> **BRANO ESTRATTO**:
^^^^
Parto proprio dalla domanda posta da Ylenia: “perché nessuna opposizione politica, tranne quelle che abbiamo invitato oggi in sala, si è scagliata contro Roma 2020? C’è un disegno di città ? Rispondo subito alla seconda domanda: No, non c’è. C’è invece un’idea di città, decisamente pessima, visti i risultati evidenti per i cittadini.

In merito alla prima domanda circa l’assenza di opposizione la risposta è altrettanto semplice: siamo da anni di fronte al “pensiero unico”. Ad esempio, solo in campo urbanistico (ma dovrei più precisamente definirlo edilizio) c’è qualcuno che mette in discussione (a parte i presenti e pochi altri) “l’urbanistica contrattata” che sottrae alla trasparenza il rapporto tra il pubblico e il privato e subordina il primo al secondo? C’è qualcuno che mette in discussione la “perequazione” e la “compensazione urbanistica” che hanno premiato ed incentivato solo la formazione di plusvalori fondiari? C’è qualcuno che mette in discussione gli “accordi di programma” che vanno in deroga alla pianificazione ordinaria ? C’è qualcuno che mette in discussioni i “diritti edificatori”, invenzione degli urbanisti del PRG di Roma ? C’è qualcuno che si oppone al fatto che le città e Roma in particolare si espandano in base agli interessi degli investitori? No, anzi, c’è addirittura una nuova proposta di legge, promossa dalla struttura delle Camere di commercio, volte a valorizzare le iniziative immobiliari con la complicità del Consiglio nazionale degli architetti, dei pianificatori, dei paesaggisti e degli ingegneri!
^^^^
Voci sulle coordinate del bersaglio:
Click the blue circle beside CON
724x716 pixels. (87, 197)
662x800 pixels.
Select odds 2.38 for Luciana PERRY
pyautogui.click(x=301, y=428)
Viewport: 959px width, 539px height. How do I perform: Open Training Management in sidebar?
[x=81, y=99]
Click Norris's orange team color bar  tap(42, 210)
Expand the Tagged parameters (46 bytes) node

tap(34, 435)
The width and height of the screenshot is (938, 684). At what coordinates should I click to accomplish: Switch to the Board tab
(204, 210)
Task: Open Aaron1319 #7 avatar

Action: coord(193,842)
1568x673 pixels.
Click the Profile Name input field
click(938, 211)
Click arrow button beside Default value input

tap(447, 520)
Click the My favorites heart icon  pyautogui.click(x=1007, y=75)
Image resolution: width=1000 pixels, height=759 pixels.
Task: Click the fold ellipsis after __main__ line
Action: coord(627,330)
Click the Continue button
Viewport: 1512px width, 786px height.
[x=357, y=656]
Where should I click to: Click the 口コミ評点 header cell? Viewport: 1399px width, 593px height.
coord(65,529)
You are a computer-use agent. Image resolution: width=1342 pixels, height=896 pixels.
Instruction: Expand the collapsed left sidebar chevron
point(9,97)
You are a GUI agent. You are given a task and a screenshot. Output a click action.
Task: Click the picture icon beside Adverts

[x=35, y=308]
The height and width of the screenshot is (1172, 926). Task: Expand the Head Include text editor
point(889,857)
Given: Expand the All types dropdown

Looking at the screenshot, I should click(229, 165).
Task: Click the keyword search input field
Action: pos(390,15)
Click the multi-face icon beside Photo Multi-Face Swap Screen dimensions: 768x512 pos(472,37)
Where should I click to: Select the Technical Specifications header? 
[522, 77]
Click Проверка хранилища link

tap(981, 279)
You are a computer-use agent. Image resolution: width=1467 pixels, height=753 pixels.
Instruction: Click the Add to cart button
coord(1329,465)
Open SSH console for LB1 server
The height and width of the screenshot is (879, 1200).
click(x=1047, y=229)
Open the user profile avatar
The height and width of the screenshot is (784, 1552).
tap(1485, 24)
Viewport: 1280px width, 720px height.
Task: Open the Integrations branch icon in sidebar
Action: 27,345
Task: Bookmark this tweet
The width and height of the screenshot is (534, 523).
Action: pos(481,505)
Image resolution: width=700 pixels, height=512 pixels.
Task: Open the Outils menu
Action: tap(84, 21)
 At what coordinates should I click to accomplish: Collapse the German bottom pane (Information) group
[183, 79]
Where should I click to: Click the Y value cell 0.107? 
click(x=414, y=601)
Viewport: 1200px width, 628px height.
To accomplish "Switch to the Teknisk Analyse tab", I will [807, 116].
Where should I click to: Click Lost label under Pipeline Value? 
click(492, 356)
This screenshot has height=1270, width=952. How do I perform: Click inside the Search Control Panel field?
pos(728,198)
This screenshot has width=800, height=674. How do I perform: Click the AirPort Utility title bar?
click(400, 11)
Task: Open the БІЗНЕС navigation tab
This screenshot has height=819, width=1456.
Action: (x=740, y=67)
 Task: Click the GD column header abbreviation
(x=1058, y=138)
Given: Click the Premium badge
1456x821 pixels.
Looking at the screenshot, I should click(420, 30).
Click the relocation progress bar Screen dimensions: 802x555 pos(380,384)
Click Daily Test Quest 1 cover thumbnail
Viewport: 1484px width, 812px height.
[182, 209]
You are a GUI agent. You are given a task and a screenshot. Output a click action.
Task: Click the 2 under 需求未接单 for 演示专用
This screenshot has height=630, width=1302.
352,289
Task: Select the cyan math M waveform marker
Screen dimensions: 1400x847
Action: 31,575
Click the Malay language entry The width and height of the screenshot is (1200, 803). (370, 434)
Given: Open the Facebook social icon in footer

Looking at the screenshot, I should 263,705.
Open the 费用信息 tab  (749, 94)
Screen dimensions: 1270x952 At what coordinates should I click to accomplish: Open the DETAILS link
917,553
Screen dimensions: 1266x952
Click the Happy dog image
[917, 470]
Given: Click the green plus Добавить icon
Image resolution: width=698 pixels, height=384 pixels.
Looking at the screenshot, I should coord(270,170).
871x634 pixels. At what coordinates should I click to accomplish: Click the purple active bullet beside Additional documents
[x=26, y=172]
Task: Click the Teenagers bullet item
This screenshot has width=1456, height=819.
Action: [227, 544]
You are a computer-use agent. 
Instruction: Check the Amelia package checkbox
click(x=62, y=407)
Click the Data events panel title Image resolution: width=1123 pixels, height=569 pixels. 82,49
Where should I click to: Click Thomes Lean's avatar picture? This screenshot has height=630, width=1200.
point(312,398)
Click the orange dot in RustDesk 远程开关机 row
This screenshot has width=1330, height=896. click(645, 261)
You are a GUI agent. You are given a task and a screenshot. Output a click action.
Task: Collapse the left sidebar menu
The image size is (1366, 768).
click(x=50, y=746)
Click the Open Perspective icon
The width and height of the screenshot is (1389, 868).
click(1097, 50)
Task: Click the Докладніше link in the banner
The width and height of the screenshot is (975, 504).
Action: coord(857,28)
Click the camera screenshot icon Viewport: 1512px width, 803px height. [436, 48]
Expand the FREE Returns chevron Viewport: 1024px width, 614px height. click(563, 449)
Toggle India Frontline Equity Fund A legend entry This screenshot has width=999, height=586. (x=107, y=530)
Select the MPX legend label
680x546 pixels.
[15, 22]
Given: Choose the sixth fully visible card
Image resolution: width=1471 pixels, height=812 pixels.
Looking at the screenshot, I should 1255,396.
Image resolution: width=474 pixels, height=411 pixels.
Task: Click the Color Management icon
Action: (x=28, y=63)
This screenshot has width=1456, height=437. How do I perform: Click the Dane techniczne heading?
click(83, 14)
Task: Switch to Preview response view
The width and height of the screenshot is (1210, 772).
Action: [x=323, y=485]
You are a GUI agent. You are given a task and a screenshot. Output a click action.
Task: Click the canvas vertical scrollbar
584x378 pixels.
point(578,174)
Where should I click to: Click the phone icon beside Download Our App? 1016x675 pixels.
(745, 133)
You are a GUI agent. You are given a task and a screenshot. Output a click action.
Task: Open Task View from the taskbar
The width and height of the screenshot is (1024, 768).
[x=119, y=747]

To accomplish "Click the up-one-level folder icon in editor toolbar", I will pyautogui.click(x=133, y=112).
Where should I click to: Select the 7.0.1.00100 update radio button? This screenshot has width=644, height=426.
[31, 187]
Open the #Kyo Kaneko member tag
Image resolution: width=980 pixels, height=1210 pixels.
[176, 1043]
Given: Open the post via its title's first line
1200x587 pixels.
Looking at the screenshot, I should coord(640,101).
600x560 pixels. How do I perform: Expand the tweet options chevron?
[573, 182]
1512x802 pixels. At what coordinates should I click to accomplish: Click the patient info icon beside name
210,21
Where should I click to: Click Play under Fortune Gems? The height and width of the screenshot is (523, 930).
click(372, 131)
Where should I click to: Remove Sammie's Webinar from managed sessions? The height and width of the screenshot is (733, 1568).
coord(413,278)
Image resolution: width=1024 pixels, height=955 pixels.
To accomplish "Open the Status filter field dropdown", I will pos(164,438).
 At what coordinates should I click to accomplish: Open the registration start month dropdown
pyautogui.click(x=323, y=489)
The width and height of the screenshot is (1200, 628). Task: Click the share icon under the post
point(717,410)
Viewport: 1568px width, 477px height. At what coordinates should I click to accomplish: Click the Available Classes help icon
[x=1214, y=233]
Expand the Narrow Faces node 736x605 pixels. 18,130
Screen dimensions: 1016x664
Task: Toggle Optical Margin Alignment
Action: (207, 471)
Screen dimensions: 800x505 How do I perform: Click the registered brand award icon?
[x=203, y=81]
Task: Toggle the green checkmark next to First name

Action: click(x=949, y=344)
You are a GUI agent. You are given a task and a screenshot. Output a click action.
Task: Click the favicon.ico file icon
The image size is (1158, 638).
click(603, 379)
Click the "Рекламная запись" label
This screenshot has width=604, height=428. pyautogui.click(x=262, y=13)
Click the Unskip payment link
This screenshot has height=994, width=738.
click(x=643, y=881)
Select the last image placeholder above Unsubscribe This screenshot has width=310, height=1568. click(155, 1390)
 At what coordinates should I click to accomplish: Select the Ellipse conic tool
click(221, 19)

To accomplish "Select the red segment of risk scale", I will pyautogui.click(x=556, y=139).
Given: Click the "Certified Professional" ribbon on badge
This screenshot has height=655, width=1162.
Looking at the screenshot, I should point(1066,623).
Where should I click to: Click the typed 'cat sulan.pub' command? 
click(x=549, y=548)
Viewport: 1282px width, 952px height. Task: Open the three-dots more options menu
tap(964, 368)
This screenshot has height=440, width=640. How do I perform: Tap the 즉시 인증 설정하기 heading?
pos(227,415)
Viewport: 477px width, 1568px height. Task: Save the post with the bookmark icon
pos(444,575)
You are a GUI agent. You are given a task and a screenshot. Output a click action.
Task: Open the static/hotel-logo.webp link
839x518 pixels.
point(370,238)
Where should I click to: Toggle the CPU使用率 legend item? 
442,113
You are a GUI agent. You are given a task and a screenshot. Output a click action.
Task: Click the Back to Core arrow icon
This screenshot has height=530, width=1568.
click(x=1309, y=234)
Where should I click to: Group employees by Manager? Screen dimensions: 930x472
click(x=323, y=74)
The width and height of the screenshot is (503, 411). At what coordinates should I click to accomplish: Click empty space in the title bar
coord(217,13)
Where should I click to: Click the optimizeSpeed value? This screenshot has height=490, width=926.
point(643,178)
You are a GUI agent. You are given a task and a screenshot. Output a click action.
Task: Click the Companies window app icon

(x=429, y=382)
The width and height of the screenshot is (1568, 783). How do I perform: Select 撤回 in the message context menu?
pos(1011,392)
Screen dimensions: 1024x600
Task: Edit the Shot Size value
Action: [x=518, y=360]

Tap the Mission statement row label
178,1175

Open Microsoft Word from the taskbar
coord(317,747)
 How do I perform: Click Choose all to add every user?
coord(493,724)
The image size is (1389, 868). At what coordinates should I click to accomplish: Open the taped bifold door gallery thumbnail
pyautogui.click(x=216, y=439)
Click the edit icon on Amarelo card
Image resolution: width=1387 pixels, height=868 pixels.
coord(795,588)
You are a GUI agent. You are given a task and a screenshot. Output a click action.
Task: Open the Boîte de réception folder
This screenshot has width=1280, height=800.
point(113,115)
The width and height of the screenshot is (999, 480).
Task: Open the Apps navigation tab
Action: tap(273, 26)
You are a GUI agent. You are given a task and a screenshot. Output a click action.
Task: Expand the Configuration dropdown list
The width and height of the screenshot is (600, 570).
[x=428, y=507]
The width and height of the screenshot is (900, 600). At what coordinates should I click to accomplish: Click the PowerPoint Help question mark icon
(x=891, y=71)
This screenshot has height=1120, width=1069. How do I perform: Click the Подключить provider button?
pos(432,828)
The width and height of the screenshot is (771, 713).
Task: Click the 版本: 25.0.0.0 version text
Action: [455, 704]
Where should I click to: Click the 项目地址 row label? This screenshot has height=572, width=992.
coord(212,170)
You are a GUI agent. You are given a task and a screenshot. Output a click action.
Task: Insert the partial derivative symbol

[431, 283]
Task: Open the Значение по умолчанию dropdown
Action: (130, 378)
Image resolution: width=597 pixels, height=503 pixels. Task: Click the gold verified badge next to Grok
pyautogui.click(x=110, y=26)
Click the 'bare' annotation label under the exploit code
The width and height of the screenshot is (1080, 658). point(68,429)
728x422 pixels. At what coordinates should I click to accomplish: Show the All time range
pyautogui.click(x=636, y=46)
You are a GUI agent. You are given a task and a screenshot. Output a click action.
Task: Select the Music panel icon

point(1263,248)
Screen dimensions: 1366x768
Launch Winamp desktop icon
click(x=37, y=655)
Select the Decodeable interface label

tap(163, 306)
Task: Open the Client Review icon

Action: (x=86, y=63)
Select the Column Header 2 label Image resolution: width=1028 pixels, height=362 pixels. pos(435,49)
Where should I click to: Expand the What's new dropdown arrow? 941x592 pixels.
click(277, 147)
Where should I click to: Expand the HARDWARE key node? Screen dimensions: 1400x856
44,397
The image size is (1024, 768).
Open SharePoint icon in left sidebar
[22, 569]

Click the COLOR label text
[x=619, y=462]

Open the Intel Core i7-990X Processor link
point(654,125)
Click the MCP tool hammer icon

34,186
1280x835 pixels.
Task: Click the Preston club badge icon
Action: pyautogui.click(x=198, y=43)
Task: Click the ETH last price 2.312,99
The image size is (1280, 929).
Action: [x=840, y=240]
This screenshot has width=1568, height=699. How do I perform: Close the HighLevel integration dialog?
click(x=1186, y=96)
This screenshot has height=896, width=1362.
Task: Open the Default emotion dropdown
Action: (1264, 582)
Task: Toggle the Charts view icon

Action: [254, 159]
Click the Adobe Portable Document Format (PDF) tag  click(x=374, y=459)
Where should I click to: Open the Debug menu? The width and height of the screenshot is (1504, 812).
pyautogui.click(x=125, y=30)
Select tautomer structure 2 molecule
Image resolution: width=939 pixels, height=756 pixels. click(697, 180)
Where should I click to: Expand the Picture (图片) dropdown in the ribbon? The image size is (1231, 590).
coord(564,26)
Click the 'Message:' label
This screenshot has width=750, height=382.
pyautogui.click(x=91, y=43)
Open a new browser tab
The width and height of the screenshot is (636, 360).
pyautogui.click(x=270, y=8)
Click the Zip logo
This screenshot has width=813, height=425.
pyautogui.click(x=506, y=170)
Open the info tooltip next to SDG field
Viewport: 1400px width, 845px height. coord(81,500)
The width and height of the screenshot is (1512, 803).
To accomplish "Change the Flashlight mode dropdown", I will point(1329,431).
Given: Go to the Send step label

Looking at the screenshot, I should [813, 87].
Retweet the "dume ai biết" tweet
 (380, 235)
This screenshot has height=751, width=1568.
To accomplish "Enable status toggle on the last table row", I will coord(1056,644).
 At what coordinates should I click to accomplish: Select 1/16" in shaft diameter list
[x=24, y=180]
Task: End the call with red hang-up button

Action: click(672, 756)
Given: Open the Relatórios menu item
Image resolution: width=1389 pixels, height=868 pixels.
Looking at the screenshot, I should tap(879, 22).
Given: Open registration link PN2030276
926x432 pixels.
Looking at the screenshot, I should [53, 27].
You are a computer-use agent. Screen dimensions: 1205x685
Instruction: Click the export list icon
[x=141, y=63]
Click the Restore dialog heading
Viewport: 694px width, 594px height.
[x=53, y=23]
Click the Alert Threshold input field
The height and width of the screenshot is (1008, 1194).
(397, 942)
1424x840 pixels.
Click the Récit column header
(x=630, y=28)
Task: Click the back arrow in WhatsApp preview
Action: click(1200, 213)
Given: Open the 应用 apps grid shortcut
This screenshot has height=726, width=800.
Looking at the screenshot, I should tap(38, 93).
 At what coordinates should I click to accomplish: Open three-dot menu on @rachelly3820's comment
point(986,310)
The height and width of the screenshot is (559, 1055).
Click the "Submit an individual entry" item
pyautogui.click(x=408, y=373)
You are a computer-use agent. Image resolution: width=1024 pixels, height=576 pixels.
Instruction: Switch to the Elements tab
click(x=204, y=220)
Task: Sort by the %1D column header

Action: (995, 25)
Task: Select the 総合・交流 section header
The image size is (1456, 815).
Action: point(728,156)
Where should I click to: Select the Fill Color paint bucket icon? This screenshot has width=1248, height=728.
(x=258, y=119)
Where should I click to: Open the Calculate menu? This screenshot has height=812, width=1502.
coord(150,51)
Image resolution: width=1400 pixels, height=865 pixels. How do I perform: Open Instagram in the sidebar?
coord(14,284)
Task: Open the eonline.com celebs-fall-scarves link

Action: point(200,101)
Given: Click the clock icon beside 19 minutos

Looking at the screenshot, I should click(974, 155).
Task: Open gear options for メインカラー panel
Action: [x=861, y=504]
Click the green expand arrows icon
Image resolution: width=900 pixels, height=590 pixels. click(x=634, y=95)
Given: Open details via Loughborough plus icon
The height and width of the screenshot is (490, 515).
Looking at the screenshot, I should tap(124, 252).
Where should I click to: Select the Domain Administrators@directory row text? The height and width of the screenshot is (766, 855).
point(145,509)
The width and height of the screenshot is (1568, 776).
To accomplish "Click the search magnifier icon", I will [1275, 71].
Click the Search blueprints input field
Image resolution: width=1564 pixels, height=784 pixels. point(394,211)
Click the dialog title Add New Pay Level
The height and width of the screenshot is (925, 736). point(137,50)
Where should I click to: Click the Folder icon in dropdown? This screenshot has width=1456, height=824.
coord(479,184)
^^^^
> **ELENCO DEI COMPITI**:
**1)** Trascrivi dal brano sull'urbanistica romana la parte che si apre con le parole contenenti "Parto proprio dalla" e si chiude con "per i cittadini.".
**2)** Estrai dalle righe sulle coordinate, senza alcuna modifica, la parte che si apre con la riga contenente "Where should I click to: Click the optimizeSpeed" e si chiude con quella contenente "pyautogui.click(x=110, y=26)", entrambe comprese.

> **RISPOSTE ATTESE**:
**1)**
Parto proprio dalla domanda posta da Ylenia: “perché nessuna opposizione politica, tranne quelle che abbiamo invitato oggi in sala, si è scagliata contro Roma 2020? C’è un disegno di città ? Rispondo subito alla seconda domanda: No, non c’è. C’è invece un’idea di città, decisamente pessima, visti i risultati evidenti per i cittadini.

**2)**
Where should I click to: Click the optimizeSpeed value? This screenshot has height=490, width=926.
point(643,178)
You are a GUI agent. You are given a task and a screenshot. Output a click action.
Task: Click the Companies window app icon

(x=429, y=382)
The width and height of the screenshot is (1568, 783). How do I perform: Select 撤回 in the message context menu?
pos(1011,392)
Screen dimensions: 1024x600
Task: Edit the Shot Size value
Action: [x=518, y=360]

Tap the Mission statement row label
178,1175

Open Microsoft Word from the taskbar
coord(317,747)
 How do I perform: Click Choose all to add every user?
coord(493,724)
The image size is (1389, 868). At what coordinates should I click to accomplish: Open the taped bifold door gallery thumbnail
pyautogui.click(x=216, y=439)
Click the edit icon on Amarelo card
Image resolution: width=1387 pixels, height=868 pixels.
coord(795,588)
You are a GUI agent. You are given a task and a screenshot. Output a click action.
Task: Open the Boîte de réception folder
This screenshot has width=1280, height=800.
point(113,115)
The width and height of the screenshot is (999, 480).
Task: Open the Apps navigation tab
Action: tap(273, 26)
You are a GUI agent. You are given a task and a screenshot. Output a click action.
Task: Expand the Configuration dropdown list
The width and height of the screenshot is (600, 570).
[x=428, y=507]
The width and height of the screenshot is (900, 600). At what coordinates should I click to accomplish: Click the PowerPoint Help question mark icon
(x=891, y=71)
This screenshot has height=1120, width=1069. How do I perform: Click the Подключить provider button?
pos(432,828)
The width and height of the screenshot is (771, 713).
Task: Click the 版本: 25.0.0.0 version text
Action: [455, 704]
Where should I click to: Click the 项目地址 row label? This screenshot has height=572, width=992.
coord(212,170)
You are a GUI agent. You are given a task and a screenshot. Output a click action.
Task: Insert the partial derivative symbol

[431, 283]
Task: Open the Значение по умолчанию dropdown
Action: (130, 378)
Image resolution: width=597 pixels, height=503 pixels. Task: Click the gold verified badge next to Grok
pyautogui.click(x=110, y=26)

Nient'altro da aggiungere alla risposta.